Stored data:
====================
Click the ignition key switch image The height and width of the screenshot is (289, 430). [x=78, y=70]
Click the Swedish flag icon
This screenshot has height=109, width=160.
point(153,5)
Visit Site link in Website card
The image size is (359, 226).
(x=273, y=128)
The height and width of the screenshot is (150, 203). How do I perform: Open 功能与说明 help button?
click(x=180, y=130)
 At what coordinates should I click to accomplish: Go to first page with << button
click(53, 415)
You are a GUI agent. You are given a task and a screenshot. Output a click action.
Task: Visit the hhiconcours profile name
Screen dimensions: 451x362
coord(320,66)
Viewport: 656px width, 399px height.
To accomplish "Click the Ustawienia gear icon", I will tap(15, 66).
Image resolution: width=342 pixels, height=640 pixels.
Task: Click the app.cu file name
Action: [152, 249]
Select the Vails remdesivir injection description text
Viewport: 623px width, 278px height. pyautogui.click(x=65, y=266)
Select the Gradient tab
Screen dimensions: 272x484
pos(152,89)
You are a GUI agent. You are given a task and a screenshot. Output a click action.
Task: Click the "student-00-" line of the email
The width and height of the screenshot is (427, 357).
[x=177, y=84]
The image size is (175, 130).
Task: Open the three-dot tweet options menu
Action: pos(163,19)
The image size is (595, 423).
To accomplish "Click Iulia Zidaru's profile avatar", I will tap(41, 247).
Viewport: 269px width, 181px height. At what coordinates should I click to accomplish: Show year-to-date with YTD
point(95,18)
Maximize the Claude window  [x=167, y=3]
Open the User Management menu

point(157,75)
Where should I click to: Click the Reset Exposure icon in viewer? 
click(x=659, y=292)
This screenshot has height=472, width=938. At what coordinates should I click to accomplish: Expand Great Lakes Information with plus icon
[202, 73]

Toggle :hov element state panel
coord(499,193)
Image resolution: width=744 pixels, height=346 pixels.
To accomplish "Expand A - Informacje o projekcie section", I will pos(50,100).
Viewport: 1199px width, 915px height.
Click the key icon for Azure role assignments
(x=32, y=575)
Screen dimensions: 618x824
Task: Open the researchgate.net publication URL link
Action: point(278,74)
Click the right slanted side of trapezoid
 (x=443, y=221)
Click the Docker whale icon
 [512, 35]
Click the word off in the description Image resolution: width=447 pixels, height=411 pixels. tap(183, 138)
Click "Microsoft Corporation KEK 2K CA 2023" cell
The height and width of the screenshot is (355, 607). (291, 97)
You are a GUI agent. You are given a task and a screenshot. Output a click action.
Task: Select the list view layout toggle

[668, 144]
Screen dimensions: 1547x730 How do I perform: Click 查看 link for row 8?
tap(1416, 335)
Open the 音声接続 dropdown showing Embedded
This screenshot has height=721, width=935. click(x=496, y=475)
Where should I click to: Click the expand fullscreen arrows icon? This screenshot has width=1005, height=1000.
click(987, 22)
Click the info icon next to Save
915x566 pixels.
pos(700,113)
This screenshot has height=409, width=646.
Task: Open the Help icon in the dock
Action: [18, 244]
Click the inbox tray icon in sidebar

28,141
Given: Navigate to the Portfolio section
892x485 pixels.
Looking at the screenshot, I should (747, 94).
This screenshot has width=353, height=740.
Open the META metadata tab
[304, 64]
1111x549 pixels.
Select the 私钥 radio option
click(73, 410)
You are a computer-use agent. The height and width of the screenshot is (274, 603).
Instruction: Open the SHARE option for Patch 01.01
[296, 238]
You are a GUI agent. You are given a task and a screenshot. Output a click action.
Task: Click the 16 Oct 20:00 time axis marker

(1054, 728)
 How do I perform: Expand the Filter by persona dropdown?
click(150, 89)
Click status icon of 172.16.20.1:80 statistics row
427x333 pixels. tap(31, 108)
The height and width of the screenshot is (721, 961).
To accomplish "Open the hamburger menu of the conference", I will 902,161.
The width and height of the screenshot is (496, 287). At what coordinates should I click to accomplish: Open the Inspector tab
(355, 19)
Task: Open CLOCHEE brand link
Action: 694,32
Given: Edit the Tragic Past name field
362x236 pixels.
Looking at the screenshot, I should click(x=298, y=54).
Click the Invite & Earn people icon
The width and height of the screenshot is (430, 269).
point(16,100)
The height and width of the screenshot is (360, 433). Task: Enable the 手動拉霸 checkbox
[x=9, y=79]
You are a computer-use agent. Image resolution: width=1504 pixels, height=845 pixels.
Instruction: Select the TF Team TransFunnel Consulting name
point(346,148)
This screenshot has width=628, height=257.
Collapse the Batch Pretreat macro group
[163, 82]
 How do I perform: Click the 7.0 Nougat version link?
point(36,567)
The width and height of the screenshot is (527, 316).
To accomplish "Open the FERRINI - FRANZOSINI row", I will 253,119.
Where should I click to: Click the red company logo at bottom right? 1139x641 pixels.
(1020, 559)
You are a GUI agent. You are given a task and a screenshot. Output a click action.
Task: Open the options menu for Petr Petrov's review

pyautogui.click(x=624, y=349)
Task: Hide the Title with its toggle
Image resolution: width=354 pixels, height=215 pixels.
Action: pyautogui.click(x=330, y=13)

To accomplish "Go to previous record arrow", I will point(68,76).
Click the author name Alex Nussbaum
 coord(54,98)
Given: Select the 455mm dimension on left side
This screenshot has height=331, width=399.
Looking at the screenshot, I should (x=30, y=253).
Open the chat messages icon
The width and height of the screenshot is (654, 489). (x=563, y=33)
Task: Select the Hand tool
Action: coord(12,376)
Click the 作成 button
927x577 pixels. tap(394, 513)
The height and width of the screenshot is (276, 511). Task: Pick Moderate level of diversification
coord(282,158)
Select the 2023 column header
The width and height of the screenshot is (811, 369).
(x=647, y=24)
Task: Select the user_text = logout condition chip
====================
**THE PROBLEM**
Your reply must be the entries above, returned word for word.

**OUTPUT OF THE TASK**
Click the ignition key switch image The height and width of the screenshot is (289, 430). [x=78, y=70]
Click the Swedish flag icon
This screenshot has height=109, width=160.
point(153,5)
Visit Site link in Website card
The image size is (359, 226).
(x=273, y=128)
The height and width of the screenshot is (150, 203). How do I perform: Open 功能与说明 help button?
click(x=180, y=130)
 At what coordinates should I click to accomplish: Go to first page with << button
click(53, 415)
You are a GUI agent. You are given a task and a screenshot. Output a click action.
Task: Visit the hhiconcours profile name
Screen dimensions: 451x362
coord(320,66)
Viewport: 656px width, 399px height.
To accomplish "Click the Ustawienia gear icon", I will tap(15, 66).
Image resolution: width=342 pixels, height=640 pixels.
Task: Click the app.cu file name
Action: [152, 249]
Select the Vails remdesivir injection description text
Viewport: 623px width, 278px height. pyautogui.click(x=65, y=266)
Select the Gradient tab
Screen dimensions: 272x484
pos(152,89)
You are a GUI agent. You are given a task and a screenshot. Output a click action.
Task: Click the "student-00-" line of the email
The width and height of the screenshot is (427, 357).
[x=177, y=84]
The image size is (175, 130).
Task: Open the three-dot tweet options menu
Action: pos(163,19)
The image size is (595, 423).
To accomplish "Click Iulia Zidaru's profile avatar", I will tap(41, 247).
Viewport: 269px width, 181px height. At what coordinates should I click to accomplish: Show year-to-date with YTD
point(95,18)
Maximize the Claude window  [x=167, y=3]
Open the User Management menu

point(157,75)
Where should I click to: Click the Reset Exposure icon in viewer? 
click(x=659, y=292)
This screenshot has height=472, width=938. At what coordinates should I click to accomplish: Expand Great Lakes Information with plus icon
[202, 73]

Toggle :hov element state panel
coord(499,193)
Image resolution: width=744 pixels, height=346 pixels.
To accomplish "Expand A - Informacje o projekcie section", I will pos(50,100).
Viewport: 1199px width, 915px height.
Click the key icon for Azure role assignments
(x=32, y=575)
Screen dimensions: 618x824
Task: Open the researchgate.net publication URL link
Action: point(278,74)
Click the right slanted side of trapezoid
 (x=443, y=221)
Click the Docker whale icon
 [512, 35]
Click the word off in the description Image resolution: width=447 pixels, height=411 pixels. tap(183, 138)
Click "Microsoft Corporation KEK 2K CA 2023" cell
The height and width of the screenshot is (355, 607). (291, 97)
You are a GUI agent. You are given a task and a screenshot. Output a click action.
Task: Select the list view layout toggle

[668, 144]
Screen dimensions: 1547x730 How do I perform: Click 查看 link for row 8?
tap(1416, 335)
Open the 音声接続 dropdown showing Embedded
This screenshot has height=721, width=935. click(x=496, y=475)
Where should I click to: Click the expand fullscreen arrows icon? This screenshot has width=1005, height=1000.
click(987, 22)
Click the info icon next to Save
915x566 pixels.
pos(700,113)
This screenshot has height=409, width=646.
Task: Open the Help icon in the dock
Action: [18, 244]
Click the inbox tray icon in sidebar

28,141
Given: Navigate to the Portfolio section
892x485 pixels.
Looking at the screenshot, I should (747, 94).
This screenshot has width=353, height=740.
Open the META metadata tab
[304, 64]
1111x549 pixels.
Select the 私钥 radio option
click(73, 410)
You are a computer-use agent. The height and width of the screenshot is (274, 603).
Instruction: Open the SHARE option for Patch 01.01
[296, 238]
You are a GUI agent. You are given a task and a screenshot. Output a click action.
Task: Click the 16 Oct 20:00 time axis marker

(1054, 728)
 How do I perform: Expand the Filter by persona dropdown?
click(150, 89)
Click status icon of 172.16.20.1:80 statistics row
427x333 pixels. tap(31, 108)
The height and width of the screenshot is (721, 961).
To accomplish "Open the hamburger menu of the conference", I will 902,161.
The width and height of the screenshot is (496, 287). At what coordinates should I click to accomplish: Open the Inspector tab
(355, 19)
Task: Open CLOCHEE brand link
Action: 694,32
Given: Edit the Tragic Past name field
362x236 pixels.
Looking at the screenshot, I should click(x=298, y=54).
Click the Invite & Earn people icon
The width and height of the screenshot is (430, 269).
point(16,100)
The height and width of the screenshot is (360, 433). Task: Enable the 手動拉霸 checkbox
[x=9, y=79]
You are a computer-use agent. Image resolution: width=1504 pixels, height=845 pixels.
Instruction: Select the TF Team TransFunnel Consulting name
point(346,148)
This screenshot has width=628, height=257.
Collapse the Batch Pretreat macro group
[163, 82]
 How do I perform: Click the 7.0 Nougat version link?
point(36,567)
The width and height of the screenshot is (527, 316).
To accomplish "Open the FERRINI - FRANZOSINI row", I will 253,119.
Where should I click to: Click the red company logo at bottom right? 1139x641 pixels.
(1020, 559)
You are a GUI agent. You are given a task and a screenshot. Output a click action.
Task: Open the options menu for Petr Petrov's review

pyautogui.click(x=624, y=349)
Task: Hide the Title with its toggle
Image resolution: width=354 pixels, height=215 pixels.
Action: pyautogui.click(x=330, y=13)

To accomplish "Go to previous record arrow", I will point(68,76).
Click the author name Alex Nussbaum
 coord(54,98)
Given: Select the 455mm dimension on left side
This screenshot has height=331, width=399.
Looking at the screenshot, I should (x=30, y=253).
Open the chat messages icon
The width and height of the screenshot is (654, 489). (x=563, y=33)
Task: Select the Hand tool
Action: coord(12,376)
Click the 作成 button
927x577 pixels. tap(394, 513)
The height and width of the screenshot is (276, 511). Task: Pick Moderate level of diversification
coord(282,158)
Select the 2023 column header
The width and height of the screenshot is (811, 369).
(x=647, y=24)
Task: Select the user_text = logout condition chip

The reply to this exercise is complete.